- EXERCISE DETAILS -
Only a number is expected here: the count of lines in this data where "resolution" occurs.

START INPUT RECORDS

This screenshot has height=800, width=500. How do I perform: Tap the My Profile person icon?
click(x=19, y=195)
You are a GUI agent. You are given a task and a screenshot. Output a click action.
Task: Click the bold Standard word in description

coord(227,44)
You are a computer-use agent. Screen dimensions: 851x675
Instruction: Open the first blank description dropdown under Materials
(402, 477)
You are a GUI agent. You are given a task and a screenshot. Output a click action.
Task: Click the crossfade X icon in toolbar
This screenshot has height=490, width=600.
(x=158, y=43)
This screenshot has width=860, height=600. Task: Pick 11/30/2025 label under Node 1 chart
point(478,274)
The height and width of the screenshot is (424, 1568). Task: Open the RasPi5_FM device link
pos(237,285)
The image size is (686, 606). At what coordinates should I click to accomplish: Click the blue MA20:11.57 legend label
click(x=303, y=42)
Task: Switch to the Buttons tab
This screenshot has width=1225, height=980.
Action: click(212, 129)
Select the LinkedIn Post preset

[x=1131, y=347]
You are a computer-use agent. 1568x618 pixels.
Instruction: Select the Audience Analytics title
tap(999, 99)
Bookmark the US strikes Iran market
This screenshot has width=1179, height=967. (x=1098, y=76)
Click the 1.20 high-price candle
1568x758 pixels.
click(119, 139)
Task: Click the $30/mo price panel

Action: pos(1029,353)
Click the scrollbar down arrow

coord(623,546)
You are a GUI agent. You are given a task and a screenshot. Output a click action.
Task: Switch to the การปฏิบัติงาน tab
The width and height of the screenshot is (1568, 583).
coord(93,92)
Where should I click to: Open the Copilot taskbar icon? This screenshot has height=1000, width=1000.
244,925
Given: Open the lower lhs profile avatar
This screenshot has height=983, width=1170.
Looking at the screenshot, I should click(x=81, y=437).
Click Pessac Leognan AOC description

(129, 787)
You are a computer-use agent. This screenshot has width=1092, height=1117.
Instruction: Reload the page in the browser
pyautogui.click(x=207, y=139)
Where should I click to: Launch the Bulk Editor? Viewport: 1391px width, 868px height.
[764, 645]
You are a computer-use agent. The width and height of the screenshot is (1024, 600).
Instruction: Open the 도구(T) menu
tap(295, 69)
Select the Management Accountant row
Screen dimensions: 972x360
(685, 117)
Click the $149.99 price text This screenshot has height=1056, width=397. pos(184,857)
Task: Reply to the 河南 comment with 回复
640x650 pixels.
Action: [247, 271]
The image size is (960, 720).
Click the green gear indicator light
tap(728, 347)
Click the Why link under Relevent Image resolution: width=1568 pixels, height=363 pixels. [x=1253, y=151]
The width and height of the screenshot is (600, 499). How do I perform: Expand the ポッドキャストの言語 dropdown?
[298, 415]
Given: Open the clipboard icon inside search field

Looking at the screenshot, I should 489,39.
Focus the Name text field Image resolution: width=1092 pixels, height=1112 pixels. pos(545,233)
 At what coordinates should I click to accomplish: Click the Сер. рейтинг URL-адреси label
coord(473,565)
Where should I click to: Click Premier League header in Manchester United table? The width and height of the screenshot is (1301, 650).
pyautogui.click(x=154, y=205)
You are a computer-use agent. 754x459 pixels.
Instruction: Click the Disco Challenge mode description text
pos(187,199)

END INPUT RECORDS

- SOLUTION FOR THIS PROBLEM -
2